_TASK OBJECTIVE_: Copying nothing before it, reproduce the line that holds "This screenshot has height=784, width=960." and every line after it in the data, exactly.

(Dataset entries)

* * *

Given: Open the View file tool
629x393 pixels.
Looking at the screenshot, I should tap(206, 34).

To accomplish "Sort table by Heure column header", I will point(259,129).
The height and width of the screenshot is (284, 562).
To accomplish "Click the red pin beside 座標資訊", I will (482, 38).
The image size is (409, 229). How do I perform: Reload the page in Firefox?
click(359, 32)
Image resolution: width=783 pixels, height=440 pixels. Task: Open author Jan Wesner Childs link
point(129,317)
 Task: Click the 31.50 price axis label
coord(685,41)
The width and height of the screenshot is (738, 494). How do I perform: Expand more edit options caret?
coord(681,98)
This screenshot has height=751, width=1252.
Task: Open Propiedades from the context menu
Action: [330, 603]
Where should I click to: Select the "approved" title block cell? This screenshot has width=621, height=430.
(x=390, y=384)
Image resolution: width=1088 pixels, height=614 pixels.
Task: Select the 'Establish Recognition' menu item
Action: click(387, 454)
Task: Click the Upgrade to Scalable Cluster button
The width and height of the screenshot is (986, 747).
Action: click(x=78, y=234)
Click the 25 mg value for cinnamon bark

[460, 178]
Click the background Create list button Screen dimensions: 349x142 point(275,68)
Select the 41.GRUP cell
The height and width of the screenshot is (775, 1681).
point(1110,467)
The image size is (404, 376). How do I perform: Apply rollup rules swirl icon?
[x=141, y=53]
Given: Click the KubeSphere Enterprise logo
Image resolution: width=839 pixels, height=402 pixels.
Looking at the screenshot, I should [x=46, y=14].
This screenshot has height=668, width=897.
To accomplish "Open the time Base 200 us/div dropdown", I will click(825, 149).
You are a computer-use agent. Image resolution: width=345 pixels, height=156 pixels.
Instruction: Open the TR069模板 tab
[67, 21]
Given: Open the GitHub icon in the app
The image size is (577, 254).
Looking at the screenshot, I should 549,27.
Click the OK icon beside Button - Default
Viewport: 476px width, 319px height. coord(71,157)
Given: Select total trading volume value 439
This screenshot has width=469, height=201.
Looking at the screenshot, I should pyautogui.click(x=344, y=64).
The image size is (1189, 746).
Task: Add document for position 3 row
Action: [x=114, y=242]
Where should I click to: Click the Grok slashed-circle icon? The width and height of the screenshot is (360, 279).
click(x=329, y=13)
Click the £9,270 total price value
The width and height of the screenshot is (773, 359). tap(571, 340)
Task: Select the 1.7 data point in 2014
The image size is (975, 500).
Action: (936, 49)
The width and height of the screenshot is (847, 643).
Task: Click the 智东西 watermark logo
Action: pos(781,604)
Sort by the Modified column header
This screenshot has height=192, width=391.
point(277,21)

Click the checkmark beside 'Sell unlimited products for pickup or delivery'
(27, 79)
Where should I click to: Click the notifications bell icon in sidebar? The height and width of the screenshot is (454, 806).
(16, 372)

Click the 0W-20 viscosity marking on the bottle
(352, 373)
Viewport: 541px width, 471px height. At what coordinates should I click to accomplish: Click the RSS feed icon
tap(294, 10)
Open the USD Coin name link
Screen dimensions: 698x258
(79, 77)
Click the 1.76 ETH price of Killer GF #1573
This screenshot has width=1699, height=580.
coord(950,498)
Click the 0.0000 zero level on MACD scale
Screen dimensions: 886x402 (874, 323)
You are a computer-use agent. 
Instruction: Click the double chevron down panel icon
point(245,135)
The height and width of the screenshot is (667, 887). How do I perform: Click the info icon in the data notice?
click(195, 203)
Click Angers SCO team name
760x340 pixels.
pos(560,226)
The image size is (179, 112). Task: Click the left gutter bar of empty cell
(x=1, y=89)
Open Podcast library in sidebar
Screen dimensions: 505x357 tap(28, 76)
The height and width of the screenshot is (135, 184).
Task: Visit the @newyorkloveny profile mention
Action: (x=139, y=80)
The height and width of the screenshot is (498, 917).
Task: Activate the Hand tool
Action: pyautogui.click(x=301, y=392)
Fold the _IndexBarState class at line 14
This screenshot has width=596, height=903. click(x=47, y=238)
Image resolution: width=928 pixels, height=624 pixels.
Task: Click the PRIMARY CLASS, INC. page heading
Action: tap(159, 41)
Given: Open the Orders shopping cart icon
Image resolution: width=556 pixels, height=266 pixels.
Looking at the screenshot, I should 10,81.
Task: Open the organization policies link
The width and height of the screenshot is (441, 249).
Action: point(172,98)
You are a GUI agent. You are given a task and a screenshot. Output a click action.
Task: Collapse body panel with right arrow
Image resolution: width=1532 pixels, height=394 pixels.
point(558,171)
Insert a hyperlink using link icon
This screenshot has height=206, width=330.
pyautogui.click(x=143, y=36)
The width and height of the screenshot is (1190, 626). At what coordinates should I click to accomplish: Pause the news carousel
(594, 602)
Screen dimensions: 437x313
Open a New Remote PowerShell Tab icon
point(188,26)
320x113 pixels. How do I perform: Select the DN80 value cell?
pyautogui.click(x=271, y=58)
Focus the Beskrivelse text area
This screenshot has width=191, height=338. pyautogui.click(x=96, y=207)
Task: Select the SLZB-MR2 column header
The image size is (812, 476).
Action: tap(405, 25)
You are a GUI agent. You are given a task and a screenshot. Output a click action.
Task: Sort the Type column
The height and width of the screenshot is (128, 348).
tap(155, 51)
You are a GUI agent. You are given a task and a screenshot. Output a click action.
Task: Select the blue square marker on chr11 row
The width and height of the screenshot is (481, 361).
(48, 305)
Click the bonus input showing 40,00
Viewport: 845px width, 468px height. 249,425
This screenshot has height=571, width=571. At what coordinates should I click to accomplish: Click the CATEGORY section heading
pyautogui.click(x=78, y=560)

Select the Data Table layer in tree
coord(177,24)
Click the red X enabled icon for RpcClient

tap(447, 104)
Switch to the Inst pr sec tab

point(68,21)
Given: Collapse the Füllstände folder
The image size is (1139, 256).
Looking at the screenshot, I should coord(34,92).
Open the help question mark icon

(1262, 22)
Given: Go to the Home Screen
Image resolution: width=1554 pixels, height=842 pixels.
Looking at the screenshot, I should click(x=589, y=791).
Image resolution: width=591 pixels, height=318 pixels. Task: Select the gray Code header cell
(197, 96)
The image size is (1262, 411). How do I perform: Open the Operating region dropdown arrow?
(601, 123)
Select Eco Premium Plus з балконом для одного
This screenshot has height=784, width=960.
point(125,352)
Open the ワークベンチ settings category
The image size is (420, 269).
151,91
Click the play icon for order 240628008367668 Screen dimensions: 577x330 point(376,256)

* * *

_WRITTEN RESPONSE_:
This screenshot has height=784, width=960.
point(125,352)
Open the ワークベンチ settings category
The image size is (420, 269).
151,91
Click the play icon for order 240628008367668 Screen dimensions: 577x330 point(376,256)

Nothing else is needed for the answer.